Aperta-se contra mim, com caracóis louros tapando o rosto, e eu feito parvo olho para a rua a partir da janela do 5º andar, vendo as gotas de chuva em suicídio assistido pelo vento que uiva, uivo que parece mais uma ameaça de um colectivo de tempos passados.
 


Talvez para se justificar a si mesma, agradecia-me a insistência por ter persistido atrás dela.
Que se não fosse o meu jeito heterodoxo que anteriormente a chocara e criticara, não me teria prestado atenção e assim perdido a possibilidade de alguns momentos felizes até o gongo final da morte.
 


Achava-se superior a mim, trabalhava na Bolsa.

Enrolara a minha gravata preta em torno da testa, para prender o cabelo e fazer-se de engraçada.

Facilitaria a felação com que me impressionaria. O contraste do seu cabelo no meu torso bronzeado lembrou-me o contraste entre a minha camisa branca sob a gravata preta no dia anterior quando me convidaram para palestrar numa sala nobre qualquer, na mercearia de capitais, sob a narração da passagem do tempo.


O estímulo da sua boca na minha carne faz-se sentir o suficiente para que fique duro, mas tenho o espírito não sei onde, nem quero saber.
Sei que me lembrei de quando era criança e ouvia os outros falar de sexo, e me achava o mais especial ser do Universo em relação directa e preferencial com este.
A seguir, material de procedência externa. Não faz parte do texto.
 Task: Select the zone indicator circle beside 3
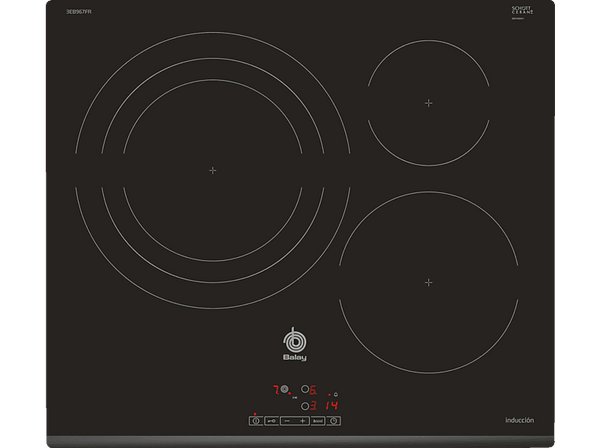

Sentia uma espécie de náusea por assuntos tão carnais e o encosto de genitais com áreas escuras de pêlos mal disfarçados e porções de pele com rugosidades e colorações diferentes e esquisitas.


Tudo me parecia um arrepio da pureza de querubim que julgava jazer como morto esquecido em mim.
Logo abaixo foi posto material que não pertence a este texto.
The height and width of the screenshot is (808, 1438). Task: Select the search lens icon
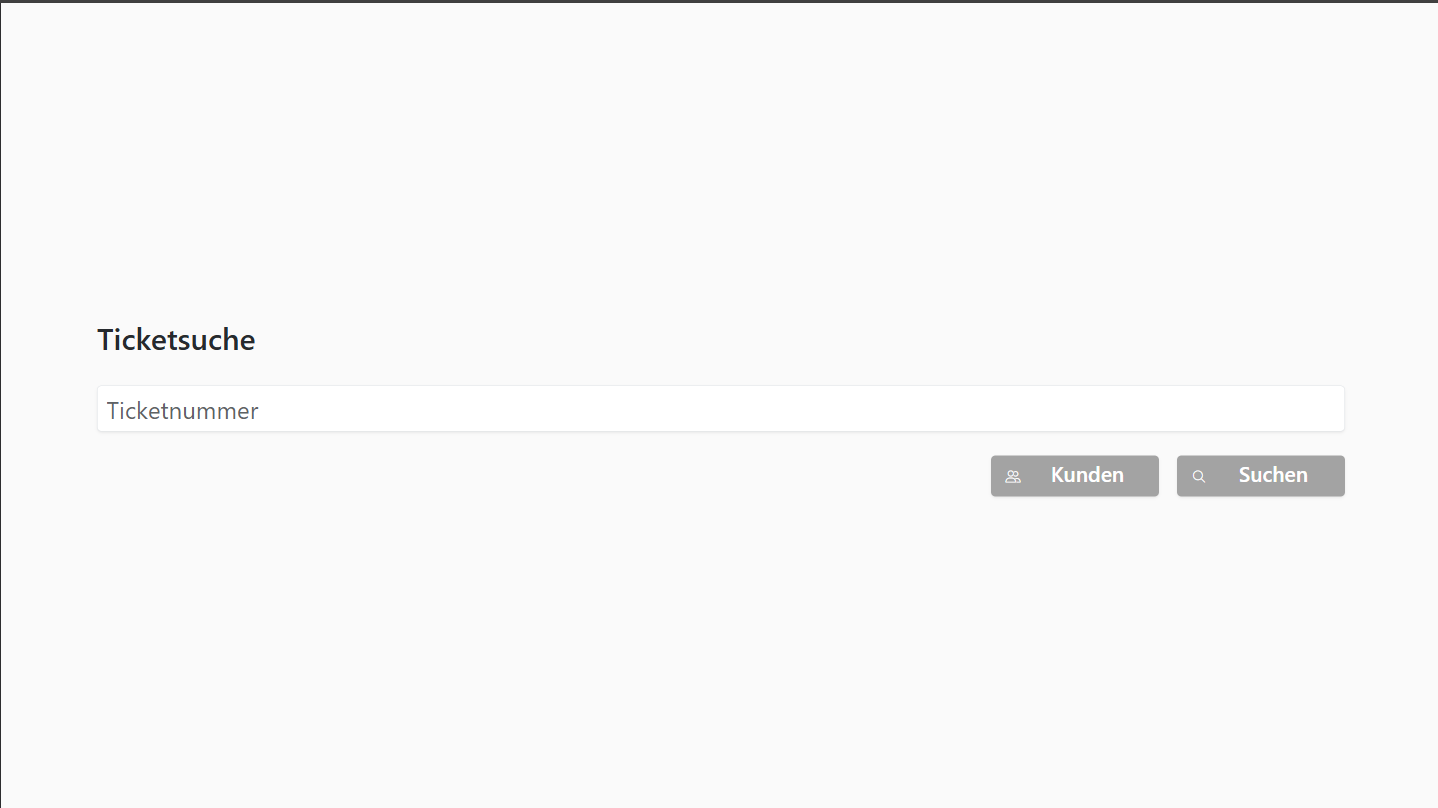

Puxo-a para mim, com lágrimas de alegria no rosto por saber que cada momento do um por cento de tempo da nossa vida que passamos a copular, estar a ser preenchido naquele momento preciso.

Ela é uma daquelas mulheres que faz parar o trânsito. Classe cultura e corpo. Os 3 c’s.


Habituada a vendedores de barcos, sócios de escritórios e magnatas imobiliários, achou graça que a tivesse envergonhado na sua pergunta sobre que interessava pensar no tempo, se havia que vivê-lo, o melhor possível.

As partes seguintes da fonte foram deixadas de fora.